GOAL A: Rewrite the listing starting at the line containing "Viewport: 1629px width, 673px height." and ending at the line containing "This screenshot has height=244, width=401.", replacing "Instruction" with "Command" and leaving everything else unchanged.

--- Begin EXTRACT TO READ ---

Second, governments can and may need to address the effects on income distribution of the low-carbon transition. For example, higher energy prices—needed to incentivize energy savings—tend to disproportionately affect the poor. Governments can cushion the impacts, for example, by providing tax relief or extra welfare payments to low-income households or by subsidizing energy efficient appliances.

Governments will have an important role to play as some industries decline while other rise. Examples are to provide structural assistance packages to local communities, encourage and facilitate investment in new industries, and to retrain workers that leave declining ‘brown’ industries. Ultimately, governments can help provide an institutional environment that facilitates change. In some cases this may simply mean for government to not stand in the way of transition initiated by businesses and individuals. One example is streamlining regulation, another is to avoid propping up industries that are being displaced. In other cases, it may mean creating institutions that help in the transition, such as agencies that help kick-start investment in new industries.

Paris Has Set the Direction

The Paris Agreement has set a clear global precedent that the world will act on climate change.

The Paris Agreement, with its strong agreed global ambition and a mechanism for ratcheting up nationally determined contributions to the global effort, has set a clear signal: the world will act on climate change. The world community will rely on the actions of each country to get to the overall goal. Progress will be incremental but likely to accelerate given clear underlying direction and broad international consensus.

The clarity of vision expressed in the Paris Agreement will reshape business investment and risk assessment, particularly in the finance and investment communities. Climate change action is already being discussed differently in board rooms. We may see practical leadership and implementation of climate change policy increasingly shift from government to business.

The key is leadership. Governments at the national and subnational level are well advised to embrace the challenge and search for opportunities in the transition. There are always pressures from incumbent industries to dig in the heels, but sticking with the old model when the world is on a trajectory of change is not a good strategy in the long-term.

Looking back from 2050, the transition from carbon-intensive to low-carbon systems may look like we now see the historical transitions from manual power to steam engines, from the horse-drawn carriage to cars, and from letters to email: tremendously beneficial and rather obvious.

Acknowledgements

This contribution is based on deliberations in the session ‘Transitioning current economic models’ at the IARU Sustainability Science Congress 2014

References

  1. Jackson, R.B. et al. Reaching peak emissions. Nature Climate Change [online] (2015) http://www.nature.com/nclimate/journal/vaop/ncurrent/full/nclimate2892.html.
  2. Synthesis report on the aggregate effect of the intended nationally determined contributions. UNFCCC [online] (2015) http://unfccc.int/resource/docs/2015/cop21/eng/07.pdf.
  3. Green, F. and N. Stern. China’s changing economy: implications for its carbon dioxide emissions. Climate Policy (March 2016).
  4. Deep Decarbonization Pathways Project. Pathways to deep decarbonization 2016 report. SDSN–IDDRI (2015).
  5. International Energy Agency. World Energy Outlook 2015 (IEA, Paris, 2015).

--- End EXTRACT TO READ ---
--- Begin DATA TO PROCESS ---

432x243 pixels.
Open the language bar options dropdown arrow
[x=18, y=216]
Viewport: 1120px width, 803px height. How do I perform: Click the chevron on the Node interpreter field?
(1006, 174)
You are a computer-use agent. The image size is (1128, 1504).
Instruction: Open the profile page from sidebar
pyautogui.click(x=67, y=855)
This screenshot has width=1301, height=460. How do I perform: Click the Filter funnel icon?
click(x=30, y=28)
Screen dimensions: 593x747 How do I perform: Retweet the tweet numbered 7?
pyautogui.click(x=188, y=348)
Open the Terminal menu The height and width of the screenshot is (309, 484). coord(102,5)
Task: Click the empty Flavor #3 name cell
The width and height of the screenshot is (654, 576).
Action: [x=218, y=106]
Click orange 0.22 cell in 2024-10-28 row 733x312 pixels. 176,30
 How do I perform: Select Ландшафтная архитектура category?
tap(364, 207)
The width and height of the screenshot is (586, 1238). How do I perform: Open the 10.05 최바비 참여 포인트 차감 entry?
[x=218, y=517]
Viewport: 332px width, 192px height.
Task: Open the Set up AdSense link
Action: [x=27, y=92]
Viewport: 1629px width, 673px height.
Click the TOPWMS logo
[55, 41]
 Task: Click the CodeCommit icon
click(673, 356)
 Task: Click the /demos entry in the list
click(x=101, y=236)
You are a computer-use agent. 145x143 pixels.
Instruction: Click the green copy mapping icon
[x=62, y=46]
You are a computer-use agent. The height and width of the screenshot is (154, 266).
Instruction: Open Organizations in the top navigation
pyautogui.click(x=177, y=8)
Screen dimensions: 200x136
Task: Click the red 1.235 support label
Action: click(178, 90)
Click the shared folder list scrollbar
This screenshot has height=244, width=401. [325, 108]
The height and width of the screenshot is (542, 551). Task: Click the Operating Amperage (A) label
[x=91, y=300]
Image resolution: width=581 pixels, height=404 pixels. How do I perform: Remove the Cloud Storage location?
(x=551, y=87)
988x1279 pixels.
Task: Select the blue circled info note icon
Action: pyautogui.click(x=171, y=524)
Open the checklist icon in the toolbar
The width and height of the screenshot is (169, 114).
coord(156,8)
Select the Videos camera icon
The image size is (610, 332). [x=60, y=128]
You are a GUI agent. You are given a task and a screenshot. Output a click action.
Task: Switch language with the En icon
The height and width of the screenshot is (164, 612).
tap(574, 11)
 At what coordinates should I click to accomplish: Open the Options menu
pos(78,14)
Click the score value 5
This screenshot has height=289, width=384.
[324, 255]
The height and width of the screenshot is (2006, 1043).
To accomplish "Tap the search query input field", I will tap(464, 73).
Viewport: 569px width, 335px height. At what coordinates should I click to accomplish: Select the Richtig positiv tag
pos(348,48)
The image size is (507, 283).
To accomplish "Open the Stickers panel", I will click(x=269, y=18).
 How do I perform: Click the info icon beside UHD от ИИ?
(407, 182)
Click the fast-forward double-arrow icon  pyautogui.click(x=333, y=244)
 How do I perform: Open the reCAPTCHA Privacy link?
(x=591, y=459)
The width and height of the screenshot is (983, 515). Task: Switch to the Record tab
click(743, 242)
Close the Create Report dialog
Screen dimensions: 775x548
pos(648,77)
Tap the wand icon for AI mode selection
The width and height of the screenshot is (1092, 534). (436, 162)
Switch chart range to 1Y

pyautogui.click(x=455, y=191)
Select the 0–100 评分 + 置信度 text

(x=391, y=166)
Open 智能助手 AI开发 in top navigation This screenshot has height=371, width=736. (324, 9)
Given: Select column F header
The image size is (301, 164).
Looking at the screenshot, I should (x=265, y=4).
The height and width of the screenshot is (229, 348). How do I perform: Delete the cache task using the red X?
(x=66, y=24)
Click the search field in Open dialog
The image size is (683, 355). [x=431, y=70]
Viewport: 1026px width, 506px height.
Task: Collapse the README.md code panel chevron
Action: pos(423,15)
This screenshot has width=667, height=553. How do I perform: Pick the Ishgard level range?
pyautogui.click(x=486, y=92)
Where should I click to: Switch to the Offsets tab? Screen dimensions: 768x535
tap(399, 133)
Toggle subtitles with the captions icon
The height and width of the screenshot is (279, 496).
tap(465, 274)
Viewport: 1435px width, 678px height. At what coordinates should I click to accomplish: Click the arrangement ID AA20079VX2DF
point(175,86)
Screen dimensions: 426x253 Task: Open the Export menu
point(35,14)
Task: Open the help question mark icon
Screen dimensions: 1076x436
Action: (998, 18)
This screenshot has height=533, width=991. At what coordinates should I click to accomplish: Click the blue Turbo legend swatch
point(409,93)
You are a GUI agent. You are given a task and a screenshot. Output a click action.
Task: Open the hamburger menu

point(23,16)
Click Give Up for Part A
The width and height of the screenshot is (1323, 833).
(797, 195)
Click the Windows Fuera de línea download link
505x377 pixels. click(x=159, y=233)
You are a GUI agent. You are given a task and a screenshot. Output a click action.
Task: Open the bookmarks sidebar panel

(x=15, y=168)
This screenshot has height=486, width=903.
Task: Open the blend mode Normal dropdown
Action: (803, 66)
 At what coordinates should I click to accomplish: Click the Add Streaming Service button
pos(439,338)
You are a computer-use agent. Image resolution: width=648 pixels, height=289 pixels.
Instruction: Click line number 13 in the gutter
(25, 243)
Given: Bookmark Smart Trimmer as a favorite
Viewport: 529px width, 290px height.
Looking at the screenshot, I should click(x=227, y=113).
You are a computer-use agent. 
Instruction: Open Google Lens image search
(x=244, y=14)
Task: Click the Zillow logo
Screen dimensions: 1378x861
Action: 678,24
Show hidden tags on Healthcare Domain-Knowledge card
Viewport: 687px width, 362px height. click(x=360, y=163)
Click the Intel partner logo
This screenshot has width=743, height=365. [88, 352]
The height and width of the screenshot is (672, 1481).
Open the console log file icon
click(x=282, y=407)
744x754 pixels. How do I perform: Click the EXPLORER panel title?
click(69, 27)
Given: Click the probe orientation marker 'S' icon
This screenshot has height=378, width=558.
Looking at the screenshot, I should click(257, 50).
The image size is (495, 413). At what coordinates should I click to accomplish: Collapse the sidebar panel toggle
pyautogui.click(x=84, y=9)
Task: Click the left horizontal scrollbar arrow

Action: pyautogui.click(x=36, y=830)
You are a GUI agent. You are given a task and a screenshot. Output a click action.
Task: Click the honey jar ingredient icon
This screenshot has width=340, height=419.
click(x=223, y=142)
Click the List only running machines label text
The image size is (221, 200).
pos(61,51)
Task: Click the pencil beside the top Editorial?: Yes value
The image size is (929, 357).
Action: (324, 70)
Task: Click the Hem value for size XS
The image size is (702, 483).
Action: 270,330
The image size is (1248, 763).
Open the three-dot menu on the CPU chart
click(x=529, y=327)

--- End DATA TO PROCESS ---

GOAL B: Extend the passage on the low-carbon economic transition, picking up from the point at which it stops.

OUTPUT A:
Viewport: 1629px width, 673px height.
Click the TOPWMS logo
[55, 41]
 Task: Click the CodeCommit icon
click(673, 356)
 Task: Click the /demos entry in the list
click(x=101, y=236)
You are a computer-use agent. 145x143 pixels.
Command: Click the green copy mapping icon
[x=62, y=46]
You are a computer-use agent. The height and width of the screenshot is (154, 266).
Command: Open Organizations in the top navigation
pyautogui.click(x=177, y=8)
Screen dimensions: 200x136
Task: Click the red 1.235 support label
Action: click(178, 90)
Click the shared folder list scrollbar
This screenshot has height=244, width=401. [325, 108]

OUTPUT B:
  6. Fay, M et al. Decarbonizing Development: Three Steps to a Zero-Carbon Future (World Bank Publications, Washington DC, 2015).
  7. Denis, A. et al. Pathways to deep decarbonisation in 2050: how Australia can prosper in a low carbon world. ClimateWorks/ANU (2014).
  8. Teng, F. and F. Jotzo. Reaping the economic benefits of decarbonization for China. China & World Economy 22(5): 37–54.
  9. Jotzo, F. and L. Kemp. Australia can cut emissions deeply and the cost is low. Centre for Climate Economics and Policy for WWF-Australia [online] (2015) http://awsassets.wwf.org.au/downloads/fs077_australia_can_cut_emissions_deeply_and_the_cost_is_low_21apr15_v3.pdf.
  10. Edenhofer, O. et al. in Climate change 2014: mitigation of climate change. Contribution of Working Group III to the Fifth Assessment Report of the Intergovernmental Panel on Climate Change (IPCC) [online] (2014) http://mitigation2014.org/.
  11. Edenhofer, O. et al. Mitigation, Working Group III to the 5th Assessment Report of the Intergovernmental Panel on Climate Change [online] (2014).
  12. Fay, M. et al. Decarbonizing Development: Three Steps to a Zero-Carbon Future (World Bank Publications, Washington DC, 2015).

Averting Global Ecological Collapse through Equitable Development?

by Roberto De Vogli

Humanity is facing an unprecedented ecological crisis. Rapid climate change and unsustainable consumption of natural resources indicate that modern civilization is facing the risk of a future ecological collapse.1 On the basis of predictions made by climate scientists, policy makers proposed that the aim of humanity should be to stop average global temperatures from rising to more than 2ºC above the pre-Industrial level.2 Although recent research showed that even this target is not entirely safe, the concerted effort to significantly reduce global greenhouse gas emissions has so far failed, mainly because the political, economic, and social determinants of the ecological crisis have been largely ignored.

During the 2014 IARU Sustainability Science Congress, the theme session “Social Equity, Development and The Global Environment” sought to examine how inequities and the current model of economic development impair the resolution of the impending ecological crisis. It also aimed at proposing solutions for a fairer and sustainable world.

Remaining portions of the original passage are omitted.